The main feature we are going to use here is Radeon Wattman. For this, you just have to go to the control panel for your Radeon. Go ahead and right click on your Windows desktop and select the Radeon settings. Once you do, you’re going to see something like this:
You’ll see the option for gaming on the top right, select that and you’ll see that the driver is already recognized. You’ll then be able to configure a different profile for different software that you are running on your machine. If you want, you also have the option to manually add executable files for software that was not recognized. You can do this by selecting the Add option. But since you’re Undervolting your machine entirely, you don’t need to worry about that. Just go over to the Global Settings.
Make sure to read the warning prompt that comes up. It’s basically saying that Overclocking may cause damage and even if done via AMD resources, it is not covered in the warranty. Please note that if you accept the terms, you are essentially voiding your warranty.
Once you accept the terms, you’re going to have a few different options available to you. When we were going through this process with the RX570, most of the details in the graph were not accurate or usable at all. You need to pay special attention to the voltage and frequencies here!
Go ahead and change the Auto mode setting to Manual. Moving forward, the process is essentially the same as discussed in the NVIDIA section above. The main distinction is the total number of setup points by default and the x/y axis switch. If you go ahead and move the right bracket, it is going to let you shift frequencies while the orange dots will change the voltage that is tied to the specific frequency below. A good idea here would be to remain with the default clock settings. The reason is because it is easier to find the right voltage that way, and it doesn’t really affect things since all we’re doing here is trying to reduce the power consumption.

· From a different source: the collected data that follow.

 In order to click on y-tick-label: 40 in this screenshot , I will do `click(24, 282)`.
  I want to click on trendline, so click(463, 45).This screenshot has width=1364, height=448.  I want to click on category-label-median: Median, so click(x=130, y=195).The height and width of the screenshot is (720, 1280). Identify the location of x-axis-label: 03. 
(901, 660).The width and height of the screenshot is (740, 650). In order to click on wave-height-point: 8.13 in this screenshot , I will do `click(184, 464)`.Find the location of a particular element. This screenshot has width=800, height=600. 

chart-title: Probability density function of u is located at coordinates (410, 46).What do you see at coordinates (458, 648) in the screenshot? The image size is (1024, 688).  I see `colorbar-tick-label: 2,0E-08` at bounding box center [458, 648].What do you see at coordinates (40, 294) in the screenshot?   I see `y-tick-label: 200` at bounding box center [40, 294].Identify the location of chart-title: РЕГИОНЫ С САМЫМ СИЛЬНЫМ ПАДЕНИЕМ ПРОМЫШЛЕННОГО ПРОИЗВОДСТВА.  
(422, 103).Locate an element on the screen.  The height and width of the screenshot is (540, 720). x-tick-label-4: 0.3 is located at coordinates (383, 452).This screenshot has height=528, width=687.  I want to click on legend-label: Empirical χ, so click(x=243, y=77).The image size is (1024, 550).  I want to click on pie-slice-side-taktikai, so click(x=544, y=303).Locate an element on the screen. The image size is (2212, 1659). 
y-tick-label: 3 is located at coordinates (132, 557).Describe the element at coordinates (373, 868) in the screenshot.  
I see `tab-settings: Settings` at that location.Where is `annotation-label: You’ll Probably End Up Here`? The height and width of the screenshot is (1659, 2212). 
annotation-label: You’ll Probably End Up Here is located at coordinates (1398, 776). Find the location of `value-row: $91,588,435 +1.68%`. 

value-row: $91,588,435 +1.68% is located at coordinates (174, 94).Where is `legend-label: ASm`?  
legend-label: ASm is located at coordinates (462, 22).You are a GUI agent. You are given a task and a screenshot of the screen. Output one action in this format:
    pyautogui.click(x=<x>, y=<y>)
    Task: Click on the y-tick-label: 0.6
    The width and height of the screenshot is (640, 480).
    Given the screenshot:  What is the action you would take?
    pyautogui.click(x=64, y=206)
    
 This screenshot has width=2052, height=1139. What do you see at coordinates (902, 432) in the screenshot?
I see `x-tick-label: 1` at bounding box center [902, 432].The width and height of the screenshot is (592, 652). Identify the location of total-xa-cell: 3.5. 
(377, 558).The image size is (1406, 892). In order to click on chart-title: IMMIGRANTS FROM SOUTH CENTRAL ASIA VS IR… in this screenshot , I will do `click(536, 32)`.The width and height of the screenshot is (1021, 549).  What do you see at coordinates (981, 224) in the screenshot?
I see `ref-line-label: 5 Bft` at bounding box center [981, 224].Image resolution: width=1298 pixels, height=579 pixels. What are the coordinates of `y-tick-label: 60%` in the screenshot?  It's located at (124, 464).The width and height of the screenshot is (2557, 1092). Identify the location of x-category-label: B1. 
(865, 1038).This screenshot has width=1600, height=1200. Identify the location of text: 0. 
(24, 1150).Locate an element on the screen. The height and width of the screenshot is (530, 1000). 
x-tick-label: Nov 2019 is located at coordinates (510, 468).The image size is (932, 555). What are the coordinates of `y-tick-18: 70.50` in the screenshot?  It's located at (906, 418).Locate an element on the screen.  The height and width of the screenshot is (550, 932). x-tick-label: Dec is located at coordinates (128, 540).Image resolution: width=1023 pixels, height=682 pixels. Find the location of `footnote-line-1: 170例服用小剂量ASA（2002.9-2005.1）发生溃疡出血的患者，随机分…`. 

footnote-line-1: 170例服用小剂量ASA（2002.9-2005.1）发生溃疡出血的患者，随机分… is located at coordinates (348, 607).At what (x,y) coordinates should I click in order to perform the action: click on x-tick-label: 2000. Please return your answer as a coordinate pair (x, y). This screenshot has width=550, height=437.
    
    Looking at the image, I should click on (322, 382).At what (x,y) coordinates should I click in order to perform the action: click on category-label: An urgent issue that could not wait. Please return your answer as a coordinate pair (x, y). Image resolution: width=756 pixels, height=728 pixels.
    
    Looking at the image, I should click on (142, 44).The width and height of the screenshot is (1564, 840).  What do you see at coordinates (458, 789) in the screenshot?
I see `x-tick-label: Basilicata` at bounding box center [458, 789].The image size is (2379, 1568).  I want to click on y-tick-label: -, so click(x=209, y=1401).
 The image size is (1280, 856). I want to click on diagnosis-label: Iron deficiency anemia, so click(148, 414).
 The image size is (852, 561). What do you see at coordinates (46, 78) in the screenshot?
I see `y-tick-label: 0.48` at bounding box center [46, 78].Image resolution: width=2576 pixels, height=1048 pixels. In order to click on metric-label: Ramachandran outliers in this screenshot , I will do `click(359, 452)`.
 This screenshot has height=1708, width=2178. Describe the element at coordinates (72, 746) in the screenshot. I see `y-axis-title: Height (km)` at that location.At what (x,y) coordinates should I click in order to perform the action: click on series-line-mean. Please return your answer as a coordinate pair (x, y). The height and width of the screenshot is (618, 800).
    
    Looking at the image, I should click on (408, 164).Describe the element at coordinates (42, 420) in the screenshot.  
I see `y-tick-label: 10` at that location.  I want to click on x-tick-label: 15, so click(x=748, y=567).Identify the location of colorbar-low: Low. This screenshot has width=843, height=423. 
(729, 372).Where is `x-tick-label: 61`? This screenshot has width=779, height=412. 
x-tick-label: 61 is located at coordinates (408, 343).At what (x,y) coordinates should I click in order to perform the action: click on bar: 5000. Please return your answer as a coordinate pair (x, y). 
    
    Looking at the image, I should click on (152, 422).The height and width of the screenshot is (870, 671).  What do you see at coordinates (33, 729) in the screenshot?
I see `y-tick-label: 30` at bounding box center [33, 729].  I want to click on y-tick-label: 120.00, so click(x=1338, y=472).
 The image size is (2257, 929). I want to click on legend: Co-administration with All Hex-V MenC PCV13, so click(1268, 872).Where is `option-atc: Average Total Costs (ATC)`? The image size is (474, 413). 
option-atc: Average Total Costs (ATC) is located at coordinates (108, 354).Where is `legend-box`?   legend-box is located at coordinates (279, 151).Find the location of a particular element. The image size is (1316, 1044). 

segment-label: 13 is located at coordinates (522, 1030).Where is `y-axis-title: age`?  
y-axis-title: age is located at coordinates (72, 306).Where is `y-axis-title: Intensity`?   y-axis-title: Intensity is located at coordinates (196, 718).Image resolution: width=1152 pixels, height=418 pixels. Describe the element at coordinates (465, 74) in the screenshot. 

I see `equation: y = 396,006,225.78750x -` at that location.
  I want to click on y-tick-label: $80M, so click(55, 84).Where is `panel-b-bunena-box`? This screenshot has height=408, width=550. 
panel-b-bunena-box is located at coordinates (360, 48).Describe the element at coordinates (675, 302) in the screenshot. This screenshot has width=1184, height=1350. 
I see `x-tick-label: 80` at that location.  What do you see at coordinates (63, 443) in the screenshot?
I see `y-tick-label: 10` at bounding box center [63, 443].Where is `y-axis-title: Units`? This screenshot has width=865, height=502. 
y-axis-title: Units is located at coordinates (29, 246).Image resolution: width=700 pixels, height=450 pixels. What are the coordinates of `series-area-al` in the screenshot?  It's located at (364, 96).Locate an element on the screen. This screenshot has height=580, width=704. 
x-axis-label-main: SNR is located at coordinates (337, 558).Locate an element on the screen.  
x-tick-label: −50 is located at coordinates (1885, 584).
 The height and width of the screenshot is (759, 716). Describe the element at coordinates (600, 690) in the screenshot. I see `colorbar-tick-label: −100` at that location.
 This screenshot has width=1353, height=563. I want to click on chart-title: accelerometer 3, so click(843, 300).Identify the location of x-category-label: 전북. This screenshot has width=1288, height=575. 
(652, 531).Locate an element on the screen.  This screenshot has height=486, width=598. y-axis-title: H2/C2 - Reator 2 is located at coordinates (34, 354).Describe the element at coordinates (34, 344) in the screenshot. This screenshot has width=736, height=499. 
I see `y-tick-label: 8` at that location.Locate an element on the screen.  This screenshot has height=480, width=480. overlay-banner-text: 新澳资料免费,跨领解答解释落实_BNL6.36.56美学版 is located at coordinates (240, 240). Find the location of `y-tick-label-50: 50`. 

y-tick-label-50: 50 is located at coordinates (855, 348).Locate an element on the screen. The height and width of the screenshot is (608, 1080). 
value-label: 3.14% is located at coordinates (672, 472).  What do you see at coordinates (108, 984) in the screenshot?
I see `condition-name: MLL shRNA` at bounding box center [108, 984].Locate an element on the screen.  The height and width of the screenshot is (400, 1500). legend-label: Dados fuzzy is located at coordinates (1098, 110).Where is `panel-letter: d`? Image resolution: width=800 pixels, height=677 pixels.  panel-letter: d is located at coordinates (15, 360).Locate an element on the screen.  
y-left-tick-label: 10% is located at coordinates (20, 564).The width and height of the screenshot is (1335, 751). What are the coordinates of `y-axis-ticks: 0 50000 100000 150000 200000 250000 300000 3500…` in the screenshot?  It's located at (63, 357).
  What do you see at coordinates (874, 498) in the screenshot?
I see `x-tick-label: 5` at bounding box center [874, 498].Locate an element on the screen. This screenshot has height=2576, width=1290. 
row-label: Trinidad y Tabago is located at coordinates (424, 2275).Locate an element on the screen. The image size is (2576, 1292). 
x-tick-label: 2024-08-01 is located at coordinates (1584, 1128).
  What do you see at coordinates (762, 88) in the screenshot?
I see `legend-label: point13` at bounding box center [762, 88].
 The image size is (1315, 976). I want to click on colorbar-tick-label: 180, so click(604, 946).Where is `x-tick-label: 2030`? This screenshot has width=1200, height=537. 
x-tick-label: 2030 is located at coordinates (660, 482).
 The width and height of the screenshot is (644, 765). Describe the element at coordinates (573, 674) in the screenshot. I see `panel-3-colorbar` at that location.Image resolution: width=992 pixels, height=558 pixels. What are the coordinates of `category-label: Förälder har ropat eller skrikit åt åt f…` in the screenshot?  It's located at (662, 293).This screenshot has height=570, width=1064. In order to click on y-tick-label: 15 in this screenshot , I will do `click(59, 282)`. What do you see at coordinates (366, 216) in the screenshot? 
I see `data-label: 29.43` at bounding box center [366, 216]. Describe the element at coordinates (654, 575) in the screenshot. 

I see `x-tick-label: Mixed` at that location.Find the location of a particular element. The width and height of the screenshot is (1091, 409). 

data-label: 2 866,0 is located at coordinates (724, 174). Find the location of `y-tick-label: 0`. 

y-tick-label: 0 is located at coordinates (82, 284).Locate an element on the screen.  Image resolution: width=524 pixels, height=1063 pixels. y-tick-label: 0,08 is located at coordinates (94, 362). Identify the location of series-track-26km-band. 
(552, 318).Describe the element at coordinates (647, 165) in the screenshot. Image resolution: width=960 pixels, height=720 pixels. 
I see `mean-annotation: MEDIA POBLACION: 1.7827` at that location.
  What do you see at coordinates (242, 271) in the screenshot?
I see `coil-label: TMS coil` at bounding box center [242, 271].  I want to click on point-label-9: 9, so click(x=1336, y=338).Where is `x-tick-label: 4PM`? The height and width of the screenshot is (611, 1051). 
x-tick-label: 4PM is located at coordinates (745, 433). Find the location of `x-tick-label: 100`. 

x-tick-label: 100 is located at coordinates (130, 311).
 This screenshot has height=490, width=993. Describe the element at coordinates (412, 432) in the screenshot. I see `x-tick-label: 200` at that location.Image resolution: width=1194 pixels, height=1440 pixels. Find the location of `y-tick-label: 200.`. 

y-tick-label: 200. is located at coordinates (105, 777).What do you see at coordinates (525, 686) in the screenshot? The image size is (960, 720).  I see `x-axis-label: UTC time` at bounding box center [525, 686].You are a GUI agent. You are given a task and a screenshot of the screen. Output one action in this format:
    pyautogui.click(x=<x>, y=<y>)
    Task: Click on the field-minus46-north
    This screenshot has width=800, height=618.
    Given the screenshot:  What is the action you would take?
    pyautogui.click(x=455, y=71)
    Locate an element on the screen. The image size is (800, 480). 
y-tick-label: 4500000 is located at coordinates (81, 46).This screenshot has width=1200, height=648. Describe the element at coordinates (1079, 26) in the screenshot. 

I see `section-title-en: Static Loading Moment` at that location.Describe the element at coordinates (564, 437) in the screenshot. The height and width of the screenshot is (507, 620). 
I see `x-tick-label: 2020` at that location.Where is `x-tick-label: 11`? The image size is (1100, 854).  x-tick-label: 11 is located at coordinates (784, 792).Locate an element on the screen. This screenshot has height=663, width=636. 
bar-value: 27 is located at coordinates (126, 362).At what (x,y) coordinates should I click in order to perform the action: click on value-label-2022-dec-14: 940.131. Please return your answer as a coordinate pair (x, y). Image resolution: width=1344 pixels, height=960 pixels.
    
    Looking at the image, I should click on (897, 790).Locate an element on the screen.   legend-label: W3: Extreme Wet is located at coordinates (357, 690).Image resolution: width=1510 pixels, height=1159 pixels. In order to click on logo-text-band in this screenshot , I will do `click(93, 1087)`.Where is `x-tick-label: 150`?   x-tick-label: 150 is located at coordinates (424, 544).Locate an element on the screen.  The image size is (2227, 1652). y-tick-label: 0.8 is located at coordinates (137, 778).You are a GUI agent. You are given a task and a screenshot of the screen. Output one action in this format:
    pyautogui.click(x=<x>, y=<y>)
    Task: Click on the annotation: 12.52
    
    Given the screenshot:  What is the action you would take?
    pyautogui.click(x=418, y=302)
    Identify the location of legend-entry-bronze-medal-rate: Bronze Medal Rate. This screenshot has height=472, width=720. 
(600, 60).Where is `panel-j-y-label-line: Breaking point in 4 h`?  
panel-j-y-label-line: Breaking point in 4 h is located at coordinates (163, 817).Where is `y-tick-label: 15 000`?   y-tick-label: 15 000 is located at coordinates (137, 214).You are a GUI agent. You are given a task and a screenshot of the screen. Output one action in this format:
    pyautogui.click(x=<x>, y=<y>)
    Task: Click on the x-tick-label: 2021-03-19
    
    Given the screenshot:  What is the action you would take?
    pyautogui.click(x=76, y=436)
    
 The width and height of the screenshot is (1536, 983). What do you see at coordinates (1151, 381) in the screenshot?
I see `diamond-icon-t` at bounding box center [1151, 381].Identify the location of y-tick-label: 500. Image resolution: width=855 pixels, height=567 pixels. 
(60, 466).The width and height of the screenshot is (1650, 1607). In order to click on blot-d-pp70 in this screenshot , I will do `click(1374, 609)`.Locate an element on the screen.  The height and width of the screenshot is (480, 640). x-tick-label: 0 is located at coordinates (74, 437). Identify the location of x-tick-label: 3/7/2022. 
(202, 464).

How to Undervolt GPU (Later than R7 260, Older than NVIDIA and AMD)
So if you’ve read the sections above, then you know that choosing random numbers is not going to work. It’s not a matter of luck, it’s more about precision. So, break your stuff down and reduce in small steps and then verify stability with each step.
When you’re starting out, you need to always verify the frequency that your GPU is likely to go into with whatever program it is that you are running. Once you have the state figured out, that is when you start playing with the voltage. One way to speed things up is by knocking off 80 or 100 mV in the initial two steps. If you see that things are working out and your computer is stable, just keep on going. If your get an error, or your system crashes, just go back and do smaller changes of 10 to 30 mV each.
When we say stability, what it means is that you’re going to have to put a bit of load on your GPU. You just have to load an intense program or run a game that will push your GPU to its limit. Keep it going for a while and walk around the change scene to simulate the minor changes in terms of GPU load. Make sure that whatever program you’re running does not cause a CPU bottleneck, that is pretty much the only required prerequisite here.
Always remember to save your profile! If you don’t do that then you’re going to have to go through the entire process all over again.
That’s it pretty much! Good luck Undervolting your GPU! Hope you have a great time gaming or running whatever program it is that you’re after. Cheers!